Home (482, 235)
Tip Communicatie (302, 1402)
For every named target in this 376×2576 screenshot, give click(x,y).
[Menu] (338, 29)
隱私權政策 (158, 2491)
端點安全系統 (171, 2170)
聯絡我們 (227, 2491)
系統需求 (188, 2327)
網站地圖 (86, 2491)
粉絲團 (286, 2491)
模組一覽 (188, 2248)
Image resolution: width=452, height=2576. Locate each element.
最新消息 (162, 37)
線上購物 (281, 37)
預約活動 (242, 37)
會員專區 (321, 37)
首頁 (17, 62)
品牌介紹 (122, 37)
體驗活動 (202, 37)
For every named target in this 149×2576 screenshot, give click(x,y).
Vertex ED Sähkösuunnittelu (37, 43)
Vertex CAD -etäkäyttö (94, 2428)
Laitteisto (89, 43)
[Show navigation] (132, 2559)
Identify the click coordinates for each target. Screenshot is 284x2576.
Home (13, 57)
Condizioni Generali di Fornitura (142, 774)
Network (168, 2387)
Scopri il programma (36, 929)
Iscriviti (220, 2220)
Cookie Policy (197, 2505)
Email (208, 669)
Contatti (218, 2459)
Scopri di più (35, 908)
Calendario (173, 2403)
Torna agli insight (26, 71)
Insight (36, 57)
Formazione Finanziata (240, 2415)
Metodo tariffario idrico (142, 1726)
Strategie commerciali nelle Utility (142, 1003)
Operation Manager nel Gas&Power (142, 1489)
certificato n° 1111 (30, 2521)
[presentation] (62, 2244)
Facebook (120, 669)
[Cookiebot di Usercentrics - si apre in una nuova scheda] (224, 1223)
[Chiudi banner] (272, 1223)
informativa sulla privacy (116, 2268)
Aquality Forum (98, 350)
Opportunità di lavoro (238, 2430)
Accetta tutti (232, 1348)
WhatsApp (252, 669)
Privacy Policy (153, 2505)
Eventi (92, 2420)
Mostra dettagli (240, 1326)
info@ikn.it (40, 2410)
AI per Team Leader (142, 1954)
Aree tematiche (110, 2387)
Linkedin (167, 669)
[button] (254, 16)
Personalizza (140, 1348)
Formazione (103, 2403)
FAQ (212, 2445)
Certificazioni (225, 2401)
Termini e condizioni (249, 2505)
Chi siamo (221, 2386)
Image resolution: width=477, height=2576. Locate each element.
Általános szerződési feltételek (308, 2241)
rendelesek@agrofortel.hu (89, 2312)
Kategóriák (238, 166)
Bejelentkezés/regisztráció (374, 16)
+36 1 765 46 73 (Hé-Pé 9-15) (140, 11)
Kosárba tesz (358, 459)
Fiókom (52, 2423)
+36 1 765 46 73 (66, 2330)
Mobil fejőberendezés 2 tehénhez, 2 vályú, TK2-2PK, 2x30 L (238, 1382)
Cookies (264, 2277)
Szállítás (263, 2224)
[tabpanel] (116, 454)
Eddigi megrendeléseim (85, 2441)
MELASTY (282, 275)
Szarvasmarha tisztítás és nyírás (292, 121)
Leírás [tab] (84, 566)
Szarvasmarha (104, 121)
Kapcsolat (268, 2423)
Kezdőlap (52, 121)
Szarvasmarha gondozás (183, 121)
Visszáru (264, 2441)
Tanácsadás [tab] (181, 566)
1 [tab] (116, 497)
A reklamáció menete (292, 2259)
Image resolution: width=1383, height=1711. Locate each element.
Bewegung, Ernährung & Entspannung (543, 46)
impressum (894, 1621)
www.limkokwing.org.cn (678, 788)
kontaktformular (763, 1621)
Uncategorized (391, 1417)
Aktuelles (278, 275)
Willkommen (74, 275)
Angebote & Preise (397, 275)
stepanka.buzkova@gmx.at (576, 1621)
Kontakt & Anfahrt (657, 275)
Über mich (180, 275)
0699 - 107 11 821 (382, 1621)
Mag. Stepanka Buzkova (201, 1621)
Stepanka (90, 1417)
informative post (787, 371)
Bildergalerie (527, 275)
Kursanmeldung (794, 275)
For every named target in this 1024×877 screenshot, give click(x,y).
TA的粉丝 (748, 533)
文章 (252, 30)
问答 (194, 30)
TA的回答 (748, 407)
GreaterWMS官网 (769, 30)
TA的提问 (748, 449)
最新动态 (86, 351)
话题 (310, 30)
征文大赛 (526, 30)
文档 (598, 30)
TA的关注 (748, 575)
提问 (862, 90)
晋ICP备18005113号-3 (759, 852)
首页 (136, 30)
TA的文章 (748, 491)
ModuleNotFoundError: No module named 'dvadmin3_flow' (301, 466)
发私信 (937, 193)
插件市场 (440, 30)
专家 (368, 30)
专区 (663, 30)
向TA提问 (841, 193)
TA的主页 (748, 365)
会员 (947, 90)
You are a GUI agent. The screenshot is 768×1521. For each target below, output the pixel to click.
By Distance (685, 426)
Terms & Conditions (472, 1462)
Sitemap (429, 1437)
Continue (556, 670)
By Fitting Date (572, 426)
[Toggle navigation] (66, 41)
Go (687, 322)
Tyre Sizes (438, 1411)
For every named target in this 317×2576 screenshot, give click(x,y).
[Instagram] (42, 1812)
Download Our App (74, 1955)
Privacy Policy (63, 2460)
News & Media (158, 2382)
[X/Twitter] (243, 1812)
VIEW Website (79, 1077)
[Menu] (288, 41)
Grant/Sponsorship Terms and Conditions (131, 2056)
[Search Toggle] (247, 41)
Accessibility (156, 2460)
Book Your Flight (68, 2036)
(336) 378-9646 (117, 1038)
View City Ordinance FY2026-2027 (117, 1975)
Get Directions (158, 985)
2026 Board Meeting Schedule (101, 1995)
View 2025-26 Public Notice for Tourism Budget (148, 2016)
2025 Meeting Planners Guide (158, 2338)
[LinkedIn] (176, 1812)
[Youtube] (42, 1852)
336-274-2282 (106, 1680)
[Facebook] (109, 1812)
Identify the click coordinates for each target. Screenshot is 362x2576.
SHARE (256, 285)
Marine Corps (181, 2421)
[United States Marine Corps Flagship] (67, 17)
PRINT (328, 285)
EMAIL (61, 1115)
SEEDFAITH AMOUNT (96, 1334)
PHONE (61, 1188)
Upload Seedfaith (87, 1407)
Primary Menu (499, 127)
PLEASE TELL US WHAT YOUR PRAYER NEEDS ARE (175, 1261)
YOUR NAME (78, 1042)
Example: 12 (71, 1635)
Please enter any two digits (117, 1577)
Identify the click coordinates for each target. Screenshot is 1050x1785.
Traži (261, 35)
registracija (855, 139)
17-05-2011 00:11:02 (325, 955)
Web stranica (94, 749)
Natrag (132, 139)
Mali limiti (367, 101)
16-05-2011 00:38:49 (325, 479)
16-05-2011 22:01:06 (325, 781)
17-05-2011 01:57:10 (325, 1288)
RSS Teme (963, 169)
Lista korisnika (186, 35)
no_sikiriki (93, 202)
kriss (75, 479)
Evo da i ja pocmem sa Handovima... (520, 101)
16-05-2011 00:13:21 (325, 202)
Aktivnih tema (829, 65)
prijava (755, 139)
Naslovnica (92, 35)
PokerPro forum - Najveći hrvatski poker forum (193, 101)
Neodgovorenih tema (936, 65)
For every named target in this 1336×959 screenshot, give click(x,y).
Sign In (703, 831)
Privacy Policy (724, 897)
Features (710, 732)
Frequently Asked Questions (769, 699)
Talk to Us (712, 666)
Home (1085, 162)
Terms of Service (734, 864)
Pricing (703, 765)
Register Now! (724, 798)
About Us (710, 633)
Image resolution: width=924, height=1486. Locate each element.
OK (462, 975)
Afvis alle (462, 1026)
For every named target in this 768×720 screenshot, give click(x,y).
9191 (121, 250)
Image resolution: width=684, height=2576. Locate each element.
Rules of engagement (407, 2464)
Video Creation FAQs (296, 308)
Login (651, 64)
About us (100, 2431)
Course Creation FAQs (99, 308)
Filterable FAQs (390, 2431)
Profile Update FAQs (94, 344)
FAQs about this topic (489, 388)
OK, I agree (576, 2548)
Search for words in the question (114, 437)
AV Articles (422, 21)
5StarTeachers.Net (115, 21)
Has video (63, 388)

---+---

### Task to carry out
Copy the material from the line with "Example: 12 (71, 1635)" to the line with "Lista korisnika (186, 35)", renaming "Natrag" to "Povratak" and changing nothing else.

### Output below
Example: 12 (71, 1635)
Please enter any two digits (117, 1577)
Identify the click coordinates for each target. Screenshot is 1050x1785.
Traži (261, 35)
registracija (855, 139)
17-05-2011 00:11:02 (325, 955)
Web stranica (94, 749)
Povratak (132, 139)
Mali limiti (367, 101)
16-05-2011 00:38:49 (325, 479)
16-05-2011 22:01:06 (325, 781)
17-05-2011 01:57:10 (325, 1288)
RSS Teme (963, 169)
Lista korisnika (186, 35)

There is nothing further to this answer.